The LOI centres around Psyence’s global development and regulatory strategy of its licensed compound PEX010 in palliative care in Phase II clinical trials. The possible cooperation and trial would potentially reduce Psyence’s timeline for starting a Phase III registrational clinical trial.
“We’re intent on progressing our clinical research strategy as expeditiously as possible and Australia’s highly supportive clinical research and regulatory environment has made it a key early research destination for Psyence,” said Dr. Neil Maresky, Chief Executive Officer of Psyence. “Engaging an experienced and trusted CRO is critical to the success of our mission and we’re delighted to sign this LOI with iNGENu on this regard.”
Dr. Sud Agarwal, Chief Executive Officer of iNGENucommented “our team is pleased that Psyence has contracted iNGENuwith their clinical development needs and we stay up for working together to design and conduct trials with our partner investigators here in Australia. We’re impressed with each their clinical team and their wider team driving this exciting program on the forefront of palliative care.”

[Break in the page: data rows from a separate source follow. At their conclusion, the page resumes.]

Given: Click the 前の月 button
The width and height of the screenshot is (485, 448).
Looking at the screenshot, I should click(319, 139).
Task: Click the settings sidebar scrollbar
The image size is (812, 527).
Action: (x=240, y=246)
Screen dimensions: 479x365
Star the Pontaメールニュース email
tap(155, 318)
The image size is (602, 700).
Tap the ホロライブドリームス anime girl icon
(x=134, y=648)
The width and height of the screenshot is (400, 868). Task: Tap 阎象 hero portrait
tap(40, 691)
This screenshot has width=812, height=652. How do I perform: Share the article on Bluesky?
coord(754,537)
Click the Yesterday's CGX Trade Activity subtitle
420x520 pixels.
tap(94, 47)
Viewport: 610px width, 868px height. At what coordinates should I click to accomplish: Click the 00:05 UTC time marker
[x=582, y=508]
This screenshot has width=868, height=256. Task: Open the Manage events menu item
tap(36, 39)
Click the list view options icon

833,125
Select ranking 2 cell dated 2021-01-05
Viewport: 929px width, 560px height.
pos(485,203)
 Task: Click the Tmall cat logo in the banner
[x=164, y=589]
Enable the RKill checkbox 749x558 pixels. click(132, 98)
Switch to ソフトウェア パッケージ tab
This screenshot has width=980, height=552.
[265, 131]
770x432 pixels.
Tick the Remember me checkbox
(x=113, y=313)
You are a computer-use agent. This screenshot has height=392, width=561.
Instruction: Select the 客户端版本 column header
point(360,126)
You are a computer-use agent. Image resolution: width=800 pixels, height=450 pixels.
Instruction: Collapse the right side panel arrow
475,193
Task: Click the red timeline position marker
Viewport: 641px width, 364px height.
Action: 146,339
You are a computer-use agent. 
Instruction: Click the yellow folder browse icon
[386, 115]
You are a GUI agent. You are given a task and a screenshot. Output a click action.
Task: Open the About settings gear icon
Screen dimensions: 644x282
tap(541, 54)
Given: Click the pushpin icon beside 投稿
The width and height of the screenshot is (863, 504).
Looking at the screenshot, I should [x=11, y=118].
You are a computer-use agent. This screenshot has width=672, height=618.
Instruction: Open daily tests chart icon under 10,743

The Phase IIb study can be carried out by iNGENu after the applying process has been accomplished in Australia. The planned randomised double-blind study, which is able to happen in Melbourne, will evaluate the usage of psilocybin assisted psychotherapy vs psychotherapy alone. It’s going to use FDA-recommended primary endpoints to check natural psilocybin (PEX010) in over 75 patients with adjustment disorder as a result of a recent terminal cancer diagnosis. Upon successful completion of the study, Psyence aspires to conduct a multinational Phase III registrational study.
About Psyence Group, Inc.
Psyence is a life science biotechnology company listed on the Canadian Securities Exchange (CSE: PSYG) and quoted on the OTCQB (OTCQB: PSYGF), with a deal with natural psychedelics. The Psyence Biomed Division works with natural psilocybin products for the healing of psychological trauma and its mental health consequences within the context of palliative care. Our name “Psyence” combines the words psychedelic and science to affirm our commitment to producing psychedelic medicines developed through evidence-based research. Informed by nature and guided by science, we built and operate one among the world’s first federally licensed business psilocybin mushroom cultivation and production facilities in Southern Africa. Our team brings international experience in each business and science and includes experts in mycology, neurology, palliative care, and drug development. We work to develop advanced natural psilocybin products for clinical research and development. Our key divisions, Psyence Production, Psyence Therapeutics and Psyence Function, anchor a global collaboration, with operations in Canada, the UK, Southern Africa, and a presence in the US and Australia.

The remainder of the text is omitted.